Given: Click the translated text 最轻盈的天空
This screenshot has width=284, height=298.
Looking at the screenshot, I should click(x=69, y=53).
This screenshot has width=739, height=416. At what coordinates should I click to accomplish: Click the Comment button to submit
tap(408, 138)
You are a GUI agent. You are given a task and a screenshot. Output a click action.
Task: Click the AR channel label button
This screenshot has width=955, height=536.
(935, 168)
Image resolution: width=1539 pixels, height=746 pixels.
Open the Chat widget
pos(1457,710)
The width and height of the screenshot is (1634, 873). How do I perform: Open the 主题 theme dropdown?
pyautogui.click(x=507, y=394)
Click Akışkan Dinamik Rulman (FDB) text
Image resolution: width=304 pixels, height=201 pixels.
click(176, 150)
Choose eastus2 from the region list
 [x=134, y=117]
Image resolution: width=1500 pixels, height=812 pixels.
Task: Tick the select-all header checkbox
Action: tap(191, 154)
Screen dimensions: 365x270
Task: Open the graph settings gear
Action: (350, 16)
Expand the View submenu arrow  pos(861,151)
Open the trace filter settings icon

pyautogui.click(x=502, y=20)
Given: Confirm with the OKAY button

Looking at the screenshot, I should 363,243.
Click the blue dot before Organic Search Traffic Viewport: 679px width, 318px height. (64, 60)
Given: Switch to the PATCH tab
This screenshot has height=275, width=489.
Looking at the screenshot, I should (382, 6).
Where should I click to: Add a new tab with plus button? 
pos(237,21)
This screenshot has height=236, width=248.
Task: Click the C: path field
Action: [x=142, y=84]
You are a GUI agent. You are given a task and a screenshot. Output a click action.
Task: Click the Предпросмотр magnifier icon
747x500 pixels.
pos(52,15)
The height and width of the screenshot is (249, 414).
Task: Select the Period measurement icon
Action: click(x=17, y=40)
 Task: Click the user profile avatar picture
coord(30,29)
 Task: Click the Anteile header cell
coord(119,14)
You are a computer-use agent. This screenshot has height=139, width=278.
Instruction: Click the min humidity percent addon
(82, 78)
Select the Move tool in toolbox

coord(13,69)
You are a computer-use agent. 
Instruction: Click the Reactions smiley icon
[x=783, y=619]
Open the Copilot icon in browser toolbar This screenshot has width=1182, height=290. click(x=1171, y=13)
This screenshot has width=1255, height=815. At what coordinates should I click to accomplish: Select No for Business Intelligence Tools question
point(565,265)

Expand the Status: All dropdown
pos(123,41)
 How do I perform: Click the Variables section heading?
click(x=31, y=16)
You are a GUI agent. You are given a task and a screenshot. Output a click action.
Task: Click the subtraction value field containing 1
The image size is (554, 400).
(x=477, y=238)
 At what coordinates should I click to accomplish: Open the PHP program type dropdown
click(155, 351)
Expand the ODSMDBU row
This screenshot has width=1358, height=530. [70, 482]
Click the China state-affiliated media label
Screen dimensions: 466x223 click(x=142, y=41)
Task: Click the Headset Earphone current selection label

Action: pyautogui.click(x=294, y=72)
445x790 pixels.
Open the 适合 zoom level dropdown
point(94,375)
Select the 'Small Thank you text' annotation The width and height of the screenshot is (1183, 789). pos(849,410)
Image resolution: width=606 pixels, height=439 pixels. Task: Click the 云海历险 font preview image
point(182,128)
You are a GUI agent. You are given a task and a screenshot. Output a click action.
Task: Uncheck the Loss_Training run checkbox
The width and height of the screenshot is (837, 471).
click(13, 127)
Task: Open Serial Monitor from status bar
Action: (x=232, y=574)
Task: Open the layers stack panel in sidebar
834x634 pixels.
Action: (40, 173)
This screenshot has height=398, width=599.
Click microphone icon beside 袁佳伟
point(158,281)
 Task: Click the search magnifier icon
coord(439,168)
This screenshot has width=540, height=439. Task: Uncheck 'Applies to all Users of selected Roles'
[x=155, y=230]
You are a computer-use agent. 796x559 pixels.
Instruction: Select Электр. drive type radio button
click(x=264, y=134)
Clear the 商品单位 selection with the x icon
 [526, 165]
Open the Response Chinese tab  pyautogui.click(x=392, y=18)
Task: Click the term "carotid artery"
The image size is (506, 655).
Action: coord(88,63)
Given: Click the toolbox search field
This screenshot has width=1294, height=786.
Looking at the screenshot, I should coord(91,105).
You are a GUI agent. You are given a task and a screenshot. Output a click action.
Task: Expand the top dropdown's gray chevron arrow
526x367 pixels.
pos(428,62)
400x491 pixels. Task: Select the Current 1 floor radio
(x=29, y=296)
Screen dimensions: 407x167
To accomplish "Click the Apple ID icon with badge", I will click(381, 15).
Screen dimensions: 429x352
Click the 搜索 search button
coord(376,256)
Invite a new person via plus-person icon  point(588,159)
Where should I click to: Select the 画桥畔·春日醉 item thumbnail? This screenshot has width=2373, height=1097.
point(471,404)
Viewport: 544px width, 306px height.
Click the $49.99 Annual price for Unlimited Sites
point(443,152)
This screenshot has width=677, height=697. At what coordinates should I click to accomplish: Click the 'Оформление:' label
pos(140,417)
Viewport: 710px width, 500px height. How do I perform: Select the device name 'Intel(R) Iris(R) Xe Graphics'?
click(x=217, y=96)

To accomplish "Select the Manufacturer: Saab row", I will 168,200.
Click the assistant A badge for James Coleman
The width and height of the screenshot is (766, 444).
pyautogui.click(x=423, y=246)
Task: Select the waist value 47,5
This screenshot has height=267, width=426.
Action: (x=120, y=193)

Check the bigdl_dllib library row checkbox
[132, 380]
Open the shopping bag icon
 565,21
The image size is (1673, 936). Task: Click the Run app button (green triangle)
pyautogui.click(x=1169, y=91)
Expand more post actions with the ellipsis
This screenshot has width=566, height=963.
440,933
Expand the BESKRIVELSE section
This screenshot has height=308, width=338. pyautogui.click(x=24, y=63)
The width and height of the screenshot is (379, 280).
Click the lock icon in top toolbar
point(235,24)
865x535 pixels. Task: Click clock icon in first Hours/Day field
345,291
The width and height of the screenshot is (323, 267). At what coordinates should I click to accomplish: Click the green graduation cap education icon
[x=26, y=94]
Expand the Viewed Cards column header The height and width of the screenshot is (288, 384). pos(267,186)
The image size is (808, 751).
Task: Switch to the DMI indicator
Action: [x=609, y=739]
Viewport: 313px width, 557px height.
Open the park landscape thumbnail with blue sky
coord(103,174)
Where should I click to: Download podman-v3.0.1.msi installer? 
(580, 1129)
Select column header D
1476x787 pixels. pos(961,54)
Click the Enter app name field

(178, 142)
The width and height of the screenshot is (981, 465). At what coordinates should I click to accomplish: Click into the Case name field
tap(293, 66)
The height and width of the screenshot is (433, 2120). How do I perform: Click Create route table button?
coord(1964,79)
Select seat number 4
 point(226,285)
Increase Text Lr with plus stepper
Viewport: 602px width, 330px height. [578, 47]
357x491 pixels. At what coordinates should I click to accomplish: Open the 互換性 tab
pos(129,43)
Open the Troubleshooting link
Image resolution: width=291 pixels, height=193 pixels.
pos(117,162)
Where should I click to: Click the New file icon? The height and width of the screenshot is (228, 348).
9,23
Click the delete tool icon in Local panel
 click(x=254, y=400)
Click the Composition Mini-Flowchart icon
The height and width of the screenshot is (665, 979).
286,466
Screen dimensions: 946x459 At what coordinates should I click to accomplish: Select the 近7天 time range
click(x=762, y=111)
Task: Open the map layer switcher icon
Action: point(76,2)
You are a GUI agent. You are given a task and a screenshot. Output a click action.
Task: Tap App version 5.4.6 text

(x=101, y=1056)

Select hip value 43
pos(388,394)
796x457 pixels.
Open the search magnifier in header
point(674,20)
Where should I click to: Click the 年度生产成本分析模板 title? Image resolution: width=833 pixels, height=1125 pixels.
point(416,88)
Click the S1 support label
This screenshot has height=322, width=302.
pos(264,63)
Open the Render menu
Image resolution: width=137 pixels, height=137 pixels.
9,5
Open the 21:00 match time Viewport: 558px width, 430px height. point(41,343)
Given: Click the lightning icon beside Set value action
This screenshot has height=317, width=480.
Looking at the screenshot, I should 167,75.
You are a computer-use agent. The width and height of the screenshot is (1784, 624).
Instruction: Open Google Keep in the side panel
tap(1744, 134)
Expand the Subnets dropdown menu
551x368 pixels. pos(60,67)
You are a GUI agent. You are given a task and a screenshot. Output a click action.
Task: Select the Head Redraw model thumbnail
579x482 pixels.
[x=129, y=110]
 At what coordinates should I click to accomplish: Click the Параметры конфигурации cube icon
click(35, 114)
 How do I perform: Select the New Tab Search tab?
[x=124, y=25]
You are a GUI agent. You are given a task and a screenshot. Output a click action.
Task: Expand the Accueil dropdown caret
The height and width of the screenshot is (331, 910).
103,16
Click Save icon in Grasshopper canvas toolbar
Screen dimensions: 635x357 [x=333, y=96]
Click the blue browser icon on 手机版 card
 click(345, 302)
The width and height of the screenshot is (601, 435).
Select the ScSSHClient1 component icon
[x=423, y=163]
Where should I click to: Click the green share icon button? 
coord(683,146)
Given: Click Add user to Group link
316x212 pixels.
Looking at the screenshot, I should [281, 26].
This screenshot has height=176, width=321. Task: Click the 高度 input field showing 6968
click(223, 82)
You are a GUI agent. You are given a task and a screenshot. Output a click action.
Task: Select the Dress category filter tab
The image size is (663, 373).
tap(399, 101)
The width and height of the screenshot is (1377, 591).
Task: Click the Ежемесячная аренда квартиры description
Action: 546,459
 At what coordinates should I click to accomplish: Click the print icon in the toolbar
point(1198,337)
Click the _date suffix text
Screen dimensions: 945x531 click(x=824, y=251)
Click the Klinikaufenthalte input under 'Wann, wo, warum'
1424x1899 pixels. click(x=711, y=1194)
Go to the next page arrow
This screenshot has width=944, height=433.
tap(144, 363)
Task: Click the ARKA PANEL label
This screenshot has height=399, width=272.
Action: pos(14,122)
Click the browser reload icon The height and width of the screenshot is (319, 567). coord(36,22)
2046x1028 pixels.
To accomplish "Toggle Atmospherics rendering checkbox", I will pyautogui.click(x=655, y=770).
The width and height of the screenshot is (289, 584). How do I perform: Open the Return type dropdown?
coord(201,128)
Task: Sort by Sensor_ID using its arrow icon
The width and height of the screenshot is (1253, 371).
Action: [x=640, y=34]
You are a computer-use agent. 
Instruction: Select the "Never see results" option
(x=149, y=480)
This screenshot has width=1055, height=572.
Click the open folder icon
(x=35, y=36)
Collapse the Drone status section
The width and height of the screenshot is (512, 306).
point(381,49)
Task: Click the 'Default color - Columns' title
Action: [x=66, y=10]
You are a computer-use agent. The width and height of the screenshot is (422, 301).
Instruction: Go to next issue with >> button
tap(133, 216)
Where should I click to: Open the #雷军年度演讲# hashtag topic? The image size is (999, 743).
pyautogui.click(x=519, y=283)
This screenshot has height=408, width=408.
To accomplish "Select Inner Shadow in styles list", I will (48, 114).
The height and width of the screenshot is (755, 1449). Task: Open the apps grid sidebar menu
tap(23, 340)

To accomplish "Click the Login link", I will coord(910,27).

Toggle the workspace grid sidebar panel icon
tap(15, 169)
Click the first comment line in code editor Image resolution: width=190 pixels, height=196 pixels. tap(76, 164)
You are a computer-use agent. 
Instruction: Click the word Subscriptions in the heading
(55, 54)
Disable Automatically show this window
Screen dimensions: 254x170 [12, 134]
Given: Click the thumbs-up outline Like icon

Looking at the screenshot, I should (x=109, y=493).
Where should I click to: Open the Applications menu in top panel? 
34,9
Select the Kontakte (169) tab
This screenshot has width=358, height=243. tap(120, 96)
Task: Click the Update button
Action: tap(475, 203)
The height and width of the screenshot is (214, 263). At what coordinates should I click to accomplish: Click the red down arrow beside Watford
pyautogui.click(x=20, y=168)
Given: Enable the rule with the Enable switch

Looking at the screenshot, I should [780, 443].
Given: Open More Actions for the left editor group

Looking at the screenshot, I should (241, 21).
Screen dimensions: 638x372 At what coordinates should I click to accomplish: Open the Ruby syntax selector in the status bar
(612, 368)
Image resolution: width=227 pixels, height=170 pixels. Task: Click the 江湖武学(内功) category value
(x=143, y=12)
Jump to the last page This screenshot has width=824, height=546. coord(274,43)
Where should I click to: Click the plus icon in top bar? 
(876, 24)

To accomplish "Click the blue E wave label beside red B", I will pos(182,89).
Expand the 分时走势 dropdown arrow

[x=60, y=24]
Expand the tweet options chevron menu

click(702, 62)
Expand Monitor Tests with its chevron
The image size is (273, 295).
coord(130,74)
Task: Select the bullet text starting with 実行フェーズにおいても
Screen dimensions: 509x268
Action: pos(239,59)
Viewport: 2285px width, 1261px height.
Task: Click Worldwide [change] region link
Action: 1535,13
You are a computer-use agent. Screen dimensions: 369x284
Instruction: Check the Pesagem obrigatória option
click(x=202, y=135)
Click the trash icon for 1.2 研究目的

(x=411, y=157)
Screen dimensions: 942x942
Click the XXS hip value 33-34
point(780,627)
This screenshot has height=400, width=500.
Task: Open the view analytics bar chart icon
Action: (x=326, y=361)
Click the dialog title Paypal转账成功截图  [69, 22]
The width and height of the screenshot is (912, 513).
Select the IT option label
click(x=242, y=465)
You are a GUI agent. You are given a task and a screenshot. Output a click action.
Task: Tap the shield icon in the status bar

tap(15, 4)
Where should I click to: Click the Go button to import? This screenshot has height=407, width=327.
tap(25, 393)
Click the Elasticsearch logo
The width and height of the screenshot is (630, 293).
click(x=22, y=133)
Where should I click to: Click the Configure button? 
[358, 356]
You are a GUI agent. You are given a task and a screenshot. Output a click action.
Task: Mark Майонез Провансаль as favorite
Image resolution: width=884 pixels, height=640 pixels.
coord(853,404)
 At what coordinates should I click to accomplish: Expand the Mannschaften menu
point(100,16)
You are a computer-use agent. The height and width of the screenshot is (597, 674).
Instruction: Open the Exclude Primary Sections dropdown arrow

***

> **Task description**
Reproduce only the lines above spanning from the line containing "Click the 搜索 search button" through the line containing "Task: Select the waist value 47,5", word for word.

> **Solution below**
Click the 搜索 search button
coord(376,256)
Invite a new person via plus-person icon  point(588,159)
Where should I click to: Select the 画桥畔·春日醉 item thumbnail? This screenshot has width=2373, height=1097.
point(471,404)
Viewport: 544px width, 306px height.
Click the $49.99 Annual price for Unlimited Sites
point(443,152)
This screenshot has width=677, height=697. At what coordinates should I click to accomplish: Click the 'Оформление:' label
pos(140,417)
Viewport: 710px width, 500px height. How do I perform: Select the device name 'Intel(R) Iris(R) Xe Graphics'?
click(x=217, y=96)

To accomplish "Select the Manufacturer: Saab row", I will 168,200.
Click the assistant A badge for James Coleman
The width and height of the screenshot is (766, 444).
pyautogui.click(x=423, y=246)
Task: Select the waist value 47,5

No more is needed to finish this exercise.